Material provided |

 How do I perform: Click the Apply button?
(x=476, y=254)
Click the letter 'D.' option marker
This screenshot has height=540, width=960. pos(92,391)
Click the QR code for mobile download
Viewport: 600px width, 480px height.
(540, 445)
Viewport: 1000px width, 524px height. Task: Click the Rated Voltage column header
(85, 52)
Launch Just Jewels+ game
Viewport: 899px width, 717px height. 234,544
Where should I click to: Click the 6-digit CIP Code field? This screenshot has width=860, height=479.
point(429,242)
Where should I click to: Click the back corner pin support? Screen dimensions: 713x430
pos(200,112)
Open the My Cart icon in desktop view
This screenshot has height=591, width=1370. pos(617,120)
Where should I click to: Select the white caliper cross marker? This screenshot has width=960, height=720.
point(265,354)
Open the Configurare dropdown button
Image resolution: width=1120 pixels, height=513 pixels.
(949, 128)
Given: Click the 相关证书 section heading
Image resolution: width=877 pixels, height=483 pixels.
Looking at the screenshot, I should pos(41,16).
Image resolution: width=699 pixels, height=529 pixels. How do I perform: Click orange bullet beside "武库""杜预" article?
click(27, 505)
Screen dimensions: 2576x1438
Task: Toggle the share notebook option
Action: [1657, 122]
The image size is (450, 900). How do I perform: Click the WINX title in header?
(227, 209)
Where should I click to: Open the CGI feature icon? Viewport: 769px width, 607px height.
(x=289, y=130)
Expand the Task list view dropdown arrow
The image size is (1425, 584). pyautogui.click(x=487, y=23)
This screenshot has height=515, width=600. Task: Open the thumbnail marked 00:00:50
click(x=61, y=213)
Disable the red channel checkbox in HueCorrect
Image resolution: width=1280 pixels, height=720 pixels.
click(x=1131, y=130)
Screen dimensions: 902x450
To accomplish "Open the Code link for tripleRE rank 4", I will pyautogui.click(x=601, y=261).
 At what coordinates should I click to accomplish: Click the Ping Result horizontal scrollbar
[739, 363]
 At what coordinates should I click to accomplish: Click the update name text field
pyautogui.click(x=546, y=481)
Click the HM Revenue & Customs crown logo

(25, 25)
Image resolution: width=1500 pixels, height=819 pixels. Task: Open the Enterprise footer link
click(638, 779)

What you are asked to do | The answer must be the full data, repeated word for word.

Your solution |
 How do I perform: Click the Apply button?
(x=476, y=254)
Click the letter 'D.' option marker
This screenshot has height=540, width=960. pos(92,391)
Click the QR code for mobile download
Viewport: 600px width, 480px height.
(540, 445)
Viewport: 1000px width, 524px height. Task: Click the Rated Voltage column header
(85, 52)
Launch Just Jewels+ game
Viewport: 899px width, 717px height. 234,544
Where should I click to: Click the 6-digit CIP Code field? This screenshot has width=860, height=479.
point(429,242)
Where should I click to: Click the back corner pin support? Screen dimensions: 713x430
pos(200,112)
Open the My Cart icon in desktop view
This screenshot has height=591, width=1370. pos(617,120)
Where should I click to: Select the white caliper cross marker? This screenshot has width=960, height=720.
point(265,354)
Open the Configurare dropdown button
Image resolution: width=1120 pixels, height=513 pixels.
(949, 128)
Given: Click the 相关证书 section heading
Image resolution: width=877 pixels, height=483 pixels.
Looking at the screenshot, I should pos(41,16).
Image resolution: width=699 pixels, height=529 pixels. How do I perform: Click orange bullet beside "武库""杜预" article?
click(27, 505)
Screen dimensions: 2576x1438
Task: Toggle the share notebook option
Action: [1657, 122]
The image size is (450, 900). How do I perform: Click the WINX title in header?
(227, 209)
Where should I click to: Open the CGI feature icon? Viewport: 769px width, 607px height.
(x=289, y=130)
Expand the Task list view dropdown arrow
The image size is (1425, 584). pyautogui.click(x=487, y=23)
This screenshot has height=515, width=600. Task: Open the thumbnail marked 00:00:50
click(x=61, y=213)
Disable the red channel checkbox in HueCorrect
Image resolution: width=1280 pixels, height=720 pixels.
click(x=1131, y=130)
Screen dimensions: 902x450
To accomplish "Open the Code link for tripleRE rank 4", I will pyautogui.click(x=601, y=261).
 At what coordinates should I click to accomplish: Click the Ping Result horizontal scrollbar
[739, 363]
 At what coordinates should I click to accomplish: Click the update name text field
pyautogui.click(x=546, y=481)
Click the HM Revenue & Customs crown logo

(25, 25)
Image resolution: width=1500 pixels, height=819 pixels. Task: Open the Enterprise footer link
click(638, 779)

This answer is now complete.